Question

If $$ {x}^{2}+\frac{1}{{x}^{2}}=27$$, then find $$ x-\frac{1}{x}$$

Answer

**step1** Understanding the problem

The problem provides us with an equation involving a variable $$x$$: $$ x^2 + \frac{1}{x^2} = 27 $$. Our goal is to find the value of another expression involving $$x$$: $$ x - \frac{1}{x} $$. This task requires us to understand how these two expressions relate to each other.

**step2** Identifying a useful relationship

We are looking for the value of $$ x - \frac{1}{x} $$. Let's consider what happens if we square this expression. Squaring an expression often helps to relate it to terms with higher powers, like $$ x^2 $$ and $$ \frac{1}{x^2} $$.

**step3** Applying a fundamental identity

We recall a fundamental algebraic identity for the square of a difference: for any two numbers, say 'a' and 'b', the square of their difference is given by the formula $$ (a - b)^2 = a^2 - 2ab + b^2 $$. We can apply this identity to our expression by setting $$ a = x $$ and $$ b = \frac{1}{x} $$.
Substituting these values, we get:
$$ \left(x - \frac{1}{x}\right)^2 = x^2 - 2 \cdot x \cdot \frac{1}{x} + \left(\frac{1}{x}\right)^2 $$.

**step4** Simplifying the squared expression

Now, we simplify the terms on the right side of the equation.
The middle term, $$ 2 \cdot x \cdot \frac{1}{x} $$, simplifies because $$ x \cdot \frac{1}{x} = 1 $$. So, $$ 2 \cdot 1 = 2 $$.
The last term, $$ \left(\frac{1}{x}\right)^2 $$, is equivalent to $$ \frac{1^2}{x^2} $$, which simplifies to $$ \frac{1}{x^2} $$.
Substituting these simplifications back into the equation, we have:
$$ \left(x - \frac{1}{x}\right)^2 = x^2 - 2 + \frac{1}{x^2} $$.

**step5** Rearranging the terms

To make use of the information given in the problem, we can rearrange the terms on the right side of the equation. We group the terms involving $$ x^2 $$ and $$ \frac{1}{x^2} $$ together:
$$ \left(x - \frac{1}{x}\right)^2 = \left(x^2 + \frac{1}{x^2}\right) - 2 $$.
This form directly includes the expression provided in the problem.

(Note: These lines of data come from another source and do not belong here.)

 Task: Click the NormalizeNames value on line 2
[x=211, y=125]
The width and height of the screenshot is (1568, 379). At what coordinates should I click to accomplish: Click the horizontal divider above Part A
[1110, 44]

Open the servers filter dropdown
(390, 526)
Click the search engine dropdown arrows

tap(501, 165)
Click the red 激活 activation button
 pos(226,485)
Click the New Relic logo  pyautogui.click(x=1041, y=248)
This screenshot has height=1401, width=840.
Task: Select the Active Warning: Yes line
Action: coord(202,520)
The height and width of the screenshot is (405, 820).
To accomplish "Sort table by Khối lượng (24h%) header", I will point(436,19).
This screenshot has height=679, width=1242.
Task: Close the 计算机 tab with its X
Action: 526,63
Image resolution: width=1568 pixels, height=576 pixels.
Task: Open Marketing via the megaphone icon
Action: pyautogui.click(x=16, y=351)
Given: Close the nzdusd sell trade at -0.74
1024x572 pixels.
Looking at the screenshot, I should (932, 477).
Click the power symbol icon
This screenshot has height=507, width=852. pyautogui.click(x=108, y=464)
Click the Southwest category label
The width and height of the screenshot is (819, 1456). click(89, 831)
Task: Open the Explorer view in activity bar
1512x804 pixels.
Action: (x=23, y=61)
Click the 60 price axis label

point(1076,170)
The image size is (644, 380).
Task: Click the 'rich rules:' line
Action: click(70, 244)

**step6** Substituting the given value into the expression

The problem states that $$ x^2 + \frac{1}{x^2} = 27 $$. We can now substitute this value into our rearranged equation:
$$ \left(x - \frac{1}{x}\right)^2 = 27 - 2 $$.
This step allows us to replace a complex part of the expression with a known numerical value.

**step7** Performing the final calculation

Now, we perform the subtraction on the right side of the equation:
$$ \left(x - \frac{1}{x}\right)^2 = 25 $$.
This tells us that the square of the expression we are trying to find is 25.

**step8** Finding the value of the expression

To find the value of $$ x - \frac{1}{x} $$, we need to determine which number, when squared, results in 25. This is equivalent to finding the square root of 25.
We know that $$ 5 \times 5 = 25 $$ and also $$ (-5) \times (-5) = 25 $$.
Therefore, the expression $$ x - \frac{1}{x} $$ can be either 5 or -5.
We can express this as $$ x - \frac{1}{x} = \pm 5 $$.